PROBLEM REQUIREMENTS:
Leaving nothing out, set down all the data exactly.

(Beginning of DATA FOR THIS TASK)

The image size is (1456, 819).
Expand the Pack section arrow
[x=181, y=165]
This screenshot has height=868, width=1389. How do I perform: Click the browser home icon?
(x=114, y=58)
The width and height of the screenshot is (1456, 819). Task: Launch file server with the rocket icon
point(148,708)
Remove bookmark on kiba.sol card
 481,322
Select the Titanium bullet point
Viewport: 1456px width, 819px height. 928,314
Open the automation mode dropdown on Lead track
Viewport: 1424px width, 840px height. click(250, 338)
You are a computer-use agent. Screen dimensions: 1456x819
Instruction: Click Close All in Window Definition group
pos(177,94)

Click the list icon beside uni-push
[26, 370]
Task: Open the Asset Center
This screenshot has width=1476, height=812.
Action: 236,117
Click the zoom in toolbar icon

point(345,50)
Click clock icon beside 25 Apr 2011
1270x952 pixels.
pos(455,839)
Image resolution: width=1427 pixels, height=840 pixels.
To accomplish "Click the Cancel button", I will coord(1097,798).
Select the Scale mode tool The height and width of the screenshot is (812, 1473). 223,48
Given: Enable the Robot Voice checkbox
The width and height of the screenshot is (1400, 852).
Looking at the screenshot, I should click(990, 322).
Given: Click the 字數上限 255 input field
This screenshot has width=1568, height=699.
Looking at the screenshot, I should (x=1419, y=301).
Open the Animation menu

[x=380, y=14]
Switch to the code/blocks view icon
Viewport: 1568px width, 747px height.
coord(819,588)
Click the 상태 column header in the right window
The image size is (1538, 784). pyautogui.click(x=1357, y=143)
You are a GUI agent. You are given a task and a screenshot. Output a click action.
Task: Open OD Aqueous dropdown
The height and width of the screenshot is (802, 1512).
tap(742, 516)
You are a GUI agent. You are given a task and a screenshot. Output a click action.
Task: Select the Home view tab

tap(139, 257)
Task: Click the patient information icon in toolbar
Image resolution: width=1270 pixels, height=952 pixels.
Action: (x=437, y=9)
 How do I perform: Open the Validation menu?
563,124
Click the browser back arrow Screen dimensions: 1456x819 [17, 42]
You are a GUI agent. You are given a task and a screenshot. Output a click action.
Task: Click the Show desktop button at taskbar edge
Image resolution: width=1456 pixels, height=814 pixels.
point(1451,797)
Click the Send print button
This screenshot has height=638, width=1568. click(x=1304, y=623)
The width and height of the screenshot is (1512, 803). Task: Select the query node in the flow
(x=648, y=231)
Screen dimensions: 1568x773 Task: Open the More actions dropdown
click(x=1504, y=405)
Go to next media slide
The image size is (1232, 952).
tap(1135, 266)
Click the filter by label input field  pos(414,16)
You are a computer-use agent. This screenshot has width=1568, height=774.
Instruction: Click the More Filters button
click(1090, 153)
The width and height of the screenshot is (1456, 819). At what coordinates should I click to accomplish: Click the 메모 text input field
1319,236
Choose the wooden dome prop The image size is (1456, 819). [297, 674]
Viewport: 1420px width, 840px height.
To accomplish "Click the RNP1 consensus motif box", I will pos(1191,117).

(End of DATA FOR THIS TASK)

ANSWER TO THIS EXERCISE:
The image size is (1456, 819).
Expand the Pack section arrow
[x=181, y=165]
This screenshot has height=868, width=1389. How do I perform: Click the browser home icon?
(x=114, y=58)
The width and height of the screenshot is (1456, 819). Task: Launch file server with the rocket icon
point(148,708)
Remove bookmark on kiba.sol card
 481,322
Select the Titanium bullet point
Viewport: 1456px width, 819px height. 928,314
Open the automation mode dropdown on Lead track
Viewport: 1424px width, 840px height. click(250, 338)
You are a computer-use agent. Screen dimensions: 1456x819
Instruction: Click Close All in Window Definition group
pos(177,94)

Click the list icon beside uni-push
[26, 370]
Task: Open the Asset Center
This screenshot has width=1476, height=812.
Action: 236,117
Click the zoom in toolbar icon

point(345,50)
Click clock icon beside 25 Apr 2011
1270x952 pixels.
pos(455,839)
Image resolution: width=1427 pixels, height=840 pixels.
To accomplish "Click the Cancel button", I will coord(1097,798).
Select the Scale mode tool The height and width of the screenshot is (812, 1473). 223,48
Given: Enable the Robot Voice checkbox
The width and height of the screenshot is (1400, 852).
Looking at the screenshot, I should click(990, 322).
Given: Click the 字數上限 255 input field
This screenshot has width=1568, height=699.
Looking at the screenshot, I should (x=1419, y=301).
Open the Animation menu

[x=380, y=14]
Switch to the code/blocks view icon
Viewport: 1568px width, 747px height.
coord(819,588)
Click the 상태 column header in the right window
The image size is (1538, 784). pyautogui.click(x=1357, y=143)
You are a GUI agent. You are given a task and a screenshot. Output a click action.
Task: Open OD Aqueous dropdown
The height and width of the screenshot is (802, 1512).
tap(742, 516)
You are a GUI agent. You are given a task and a screenshot. Output a click action.
Task: Select the Home view tab

tap(139, 257)
Task: Click the patient information icon in toolbar
Image resolution: width=1270 pixels, height=952 pixels.
Action: (x=437, y=9)
 How do I perform: Open the Validation menu?
563,124
Click the browser back arrow Screen dimensions: 1456x819 [17, 42]
You are a GUI agent. You are given a task and a screenshot. Output a click action.
Task: Click the Show desktop button at taskbar edge
Image resolution: width=1456 pixels, height=814 pixels.
point(1451,797)
Click the Send print button
This screenshot has height=638, width=1568. click(x=1304, y=623)
The width and height of the screenshot is (1512, 803). Task: Select the query node in the flow
(x=648, y=231)
Screen dimensions: 1568x773 Task: Open the More actions dropdown
click(x=1504, y=405)
Go to next media slide
The image size is (1232, 952).
tap(1135, 266)
Click the filter by label input field  pos(414,16)
You are a computer-use agent. This screenshot has width=1568, height=774.
Instruction: Click the More Filters button
click(1090, 153)
The width and height of the screenshot is (1456, 819). At what coordinates should I click to accomplish: Click the 메모 text input field
1319,236
Choose the wooden dome prop The image size is (1456, 819). [297, 674]
Viewport: 1420px width, 840px height.
To accomplish "Click the RNP1 consensus motif box", I will pos(1191,117).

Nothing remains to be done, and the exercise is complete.